§ **PROBLEM DESCRIPTION**:
Set out the lines of the records below as a numbered list, from the start of the records through the line containing "Looking at the screenshot, I should click(x=51, y=135).", omitting blank lines.

§ **ENTRIES SHOWN**:
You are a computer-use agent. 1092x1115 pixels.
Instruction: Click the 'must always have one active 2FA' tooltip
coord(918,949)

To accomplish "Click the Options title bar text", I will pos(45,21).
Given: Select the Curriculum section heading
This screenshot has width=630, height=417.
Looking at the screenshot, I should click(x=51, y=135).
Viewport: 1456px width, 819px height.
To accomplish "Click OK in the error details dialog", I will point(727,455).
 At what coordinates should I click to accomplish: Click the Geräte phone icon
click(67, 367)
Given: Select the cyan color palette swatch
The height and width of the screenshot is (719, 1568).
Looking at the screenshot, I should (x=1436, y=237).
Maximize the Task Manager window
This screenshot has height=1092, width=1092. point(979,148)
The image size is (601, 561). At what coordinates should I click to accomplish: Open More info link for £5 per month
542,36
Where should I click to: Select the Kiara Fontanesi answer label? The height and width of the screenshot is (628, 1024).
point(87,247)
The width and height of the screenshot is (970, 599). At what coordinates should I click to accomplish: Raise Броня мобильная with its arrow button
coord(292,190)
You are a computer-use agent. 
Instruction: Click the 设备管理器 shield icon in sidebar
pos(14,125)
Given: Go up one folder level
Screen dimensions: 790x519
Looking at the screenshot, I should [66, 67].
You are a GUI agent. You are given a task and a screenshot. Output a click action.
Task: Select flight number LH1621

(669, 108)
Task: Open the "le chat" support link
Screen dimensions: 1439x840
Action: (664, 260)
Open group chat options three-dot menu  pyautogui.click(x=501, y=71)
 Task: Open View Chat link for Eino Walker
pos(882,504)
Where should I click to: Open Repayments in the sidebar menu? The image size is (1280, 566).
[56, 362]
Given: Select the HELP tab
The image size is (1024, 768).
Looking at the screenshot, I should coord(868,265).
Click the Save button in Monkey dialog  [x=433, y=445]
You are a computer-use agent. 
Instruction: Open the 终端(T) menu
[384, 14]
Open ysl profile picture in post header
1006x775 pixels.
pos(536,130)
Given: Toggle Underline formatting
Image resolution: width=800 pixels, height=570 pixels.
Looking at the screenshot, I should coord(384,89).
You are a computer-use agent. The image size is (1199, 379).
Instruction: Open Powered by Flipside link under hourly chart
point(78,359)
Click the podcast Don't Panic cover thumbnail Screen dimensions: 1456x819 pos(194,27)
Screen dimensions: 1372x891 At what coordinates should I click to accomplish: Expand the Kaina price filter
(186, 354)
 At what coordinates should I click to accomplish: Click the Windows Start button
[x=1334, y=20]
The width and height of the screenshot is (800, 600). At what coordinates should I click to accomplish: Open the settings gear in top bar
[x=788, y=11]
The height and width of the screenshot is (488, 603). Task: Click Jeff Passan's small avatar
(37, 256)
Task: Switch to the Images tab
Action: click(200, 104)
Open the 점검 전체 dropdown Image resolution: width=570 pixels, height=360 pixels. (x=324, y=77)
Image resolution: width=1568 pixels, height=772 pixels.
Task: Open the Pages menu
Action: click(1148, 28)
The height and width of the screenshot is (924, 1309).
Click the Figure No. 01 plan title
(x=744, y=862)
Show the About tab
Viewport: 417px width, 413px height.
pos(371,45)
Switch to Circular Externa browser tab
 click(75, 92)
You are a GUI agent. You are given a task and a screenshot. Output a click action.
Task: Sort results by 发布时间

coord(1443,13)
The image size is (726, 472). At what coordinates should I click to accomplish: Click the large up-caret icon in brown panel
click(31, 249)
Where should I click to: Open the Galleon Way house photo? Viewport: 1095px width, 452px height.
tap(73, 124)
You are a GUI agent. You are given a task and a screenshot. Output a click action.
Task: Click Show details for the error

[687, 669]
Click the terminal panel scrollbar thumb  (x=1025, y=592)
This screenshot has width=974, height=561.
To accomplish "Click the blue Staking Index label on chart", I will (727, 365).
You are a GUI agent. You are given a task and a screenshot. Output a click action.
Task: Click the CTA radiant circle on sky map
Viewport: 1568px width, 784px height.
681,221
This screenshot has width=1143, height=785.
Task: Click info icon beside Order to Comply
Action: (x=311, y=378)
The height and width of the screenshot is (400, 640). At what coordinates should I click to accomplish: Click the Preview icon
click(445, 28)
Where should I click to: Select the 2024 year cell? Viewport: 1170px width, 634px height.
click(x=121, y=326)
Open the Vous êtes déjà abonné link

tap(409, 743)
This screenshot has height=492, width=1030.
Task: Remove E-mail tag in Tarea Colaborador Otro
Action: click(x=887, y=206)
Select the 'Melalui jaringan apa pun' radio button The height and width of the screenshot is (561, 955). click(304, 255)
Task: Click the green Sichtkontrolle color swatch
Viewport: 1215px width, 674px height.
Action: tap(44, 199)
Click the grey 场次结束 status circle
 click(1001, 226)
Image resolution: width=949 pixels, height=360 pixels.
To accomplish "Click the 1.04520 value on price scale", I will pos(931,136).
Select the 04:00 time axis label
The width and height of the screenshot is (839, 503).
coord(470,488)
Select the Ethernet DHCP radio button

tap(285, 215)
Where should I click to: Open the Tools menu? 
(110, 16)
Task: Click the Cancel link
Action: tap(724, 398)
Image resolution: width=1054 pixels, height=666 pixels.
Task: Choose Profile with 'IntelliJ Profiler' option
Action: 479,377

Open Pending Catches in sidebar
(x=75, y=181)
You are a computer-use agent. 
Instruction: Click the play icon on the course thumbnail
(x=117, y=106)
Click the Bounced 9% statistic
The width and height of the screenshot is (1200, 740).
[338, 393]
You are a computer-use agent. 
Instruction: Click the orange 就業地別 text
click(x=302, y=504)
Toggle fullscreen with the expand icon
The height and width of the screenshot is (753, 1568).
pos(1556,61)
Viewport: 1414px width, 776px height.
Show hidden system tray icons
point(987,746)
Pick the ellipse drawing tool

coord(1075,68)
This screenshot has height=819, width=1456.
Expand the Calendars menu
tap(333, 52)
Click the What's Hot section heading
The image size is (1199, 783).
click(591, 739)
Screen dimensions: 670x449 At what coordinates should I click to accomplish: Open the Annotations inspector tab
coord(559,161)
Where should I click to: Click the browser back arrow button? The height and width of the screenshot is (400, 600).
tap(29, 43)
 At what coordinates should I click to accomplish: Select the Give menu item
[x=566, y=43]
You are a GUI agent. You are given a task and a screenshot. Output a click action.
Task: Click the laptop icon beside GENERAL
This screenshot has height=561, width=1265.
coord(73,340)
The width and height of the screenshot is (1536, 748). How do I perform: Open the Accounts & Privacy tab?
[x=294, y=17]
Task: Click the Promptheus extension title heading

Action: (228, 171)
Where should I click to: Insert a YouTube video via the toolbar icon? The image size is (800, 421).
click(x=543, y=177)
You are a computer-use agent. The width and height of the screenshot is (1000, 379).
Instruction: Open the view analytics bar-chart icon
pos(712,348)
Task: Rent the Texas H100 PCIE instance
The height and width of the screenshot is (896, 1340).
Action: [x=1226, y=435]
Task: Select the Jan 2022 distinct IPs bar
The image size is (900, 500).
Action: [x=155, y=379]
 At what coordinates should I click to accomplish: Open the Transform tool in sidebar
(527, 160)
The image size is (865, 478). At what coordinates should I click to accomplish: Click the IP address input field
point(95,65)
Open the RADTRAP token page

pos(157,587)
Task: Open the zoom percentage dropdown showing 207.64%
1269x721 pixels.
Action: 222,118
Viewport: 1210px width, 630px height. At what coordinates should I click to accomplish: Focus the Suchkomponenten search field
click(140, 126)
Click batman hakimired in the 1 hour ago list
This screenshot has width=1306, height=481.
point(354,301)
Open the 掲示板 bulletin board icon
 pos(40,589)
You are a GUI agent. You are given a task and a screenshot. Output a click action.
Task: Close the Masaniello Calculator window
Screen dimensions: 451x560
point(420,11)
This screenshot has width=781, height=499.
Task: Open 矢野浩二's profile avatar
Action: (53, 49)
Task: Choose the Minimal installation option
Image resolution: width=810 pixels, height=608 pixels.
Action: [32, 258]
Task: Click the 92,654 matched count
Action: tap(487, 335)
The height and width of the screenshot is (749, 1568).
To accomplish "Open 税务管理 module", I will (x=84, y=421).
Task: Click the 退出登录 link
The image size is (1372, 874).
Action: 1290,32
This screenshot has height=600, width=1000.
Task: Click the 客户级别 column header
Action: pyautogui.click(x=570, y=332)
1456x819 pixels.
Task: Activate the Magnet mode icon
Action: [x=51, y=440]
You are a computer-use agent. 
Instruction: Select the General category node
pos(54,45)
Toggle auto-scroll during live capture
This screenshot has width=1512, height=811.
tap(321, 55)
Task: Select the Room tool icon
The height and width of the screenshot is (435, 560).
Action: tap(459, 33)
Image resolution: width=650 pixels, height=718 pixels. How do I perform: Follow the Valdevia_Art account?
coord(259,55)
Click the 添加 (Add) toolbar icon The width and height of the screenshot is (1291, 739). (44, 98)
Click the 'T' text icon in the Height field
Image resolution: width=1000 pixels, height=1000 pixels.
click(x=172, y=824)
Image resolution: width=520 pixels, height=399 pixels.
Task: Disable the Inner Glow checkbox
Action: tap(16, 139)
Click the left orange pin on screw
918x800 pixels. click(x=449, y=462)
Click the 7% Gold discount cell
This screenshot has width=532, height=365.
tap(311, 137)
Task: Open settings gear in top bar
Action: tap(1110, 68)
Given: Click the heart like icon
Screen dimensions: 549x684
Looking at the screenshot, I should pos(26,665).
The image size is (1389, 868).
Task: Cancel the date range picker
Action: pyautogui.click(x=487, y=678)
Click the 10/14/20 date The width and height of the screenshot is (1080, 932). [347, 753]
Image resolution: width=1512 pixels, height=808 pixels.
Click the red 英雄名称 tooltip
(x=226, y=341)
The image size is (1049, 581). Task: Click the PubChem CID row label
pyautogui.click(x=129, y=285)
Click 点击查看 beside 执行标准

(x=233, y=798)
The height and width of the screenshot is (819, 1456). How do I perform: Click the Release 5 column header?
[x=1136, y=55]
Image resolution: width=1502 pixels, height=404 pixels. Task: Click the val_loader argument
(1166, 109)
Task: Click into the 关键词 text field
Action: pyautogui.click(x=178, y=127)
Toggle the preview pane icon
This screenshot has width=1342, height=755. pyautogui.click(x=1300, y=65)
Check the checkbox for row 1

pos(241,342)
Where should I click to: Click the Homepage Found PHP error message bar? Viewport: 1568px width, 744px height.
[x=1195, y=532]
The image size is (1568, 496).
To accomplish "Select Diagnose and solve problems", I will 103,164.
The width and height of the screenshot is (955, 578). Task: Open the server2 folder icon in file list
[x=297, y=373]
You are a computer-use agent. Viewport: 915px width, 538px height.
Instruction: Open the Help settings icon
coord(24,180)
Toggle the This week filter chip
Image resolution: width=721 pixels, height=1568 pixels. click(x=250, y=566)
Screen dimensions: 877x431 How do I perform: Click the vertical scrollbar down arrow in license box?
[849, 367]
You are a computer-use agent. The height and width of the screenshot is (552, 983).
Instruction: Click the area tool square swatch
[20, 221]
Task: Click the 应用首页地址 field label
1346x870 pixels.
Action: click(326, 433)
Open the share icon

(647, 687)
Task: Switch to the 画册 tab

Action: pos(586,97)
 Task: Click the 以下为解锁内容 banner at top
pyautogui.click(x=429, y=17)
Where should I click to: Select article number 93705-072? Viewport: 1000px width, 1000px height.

§ **EXERCISE RESPONSE**:
1. You are a computer-use agent. 1092x1115 pixels.
2. Instruction: Click the 'must always have one active 2FA' tooltip
3. coord(918,949)
4. To accomplish "Click the Options title bar text", I will pos(45,21).
5. Given: Select the Curriculum section heading
6. This screenshot has width=630, height=417.
7. Looking at the screenshot, I should click(x=51, y=135).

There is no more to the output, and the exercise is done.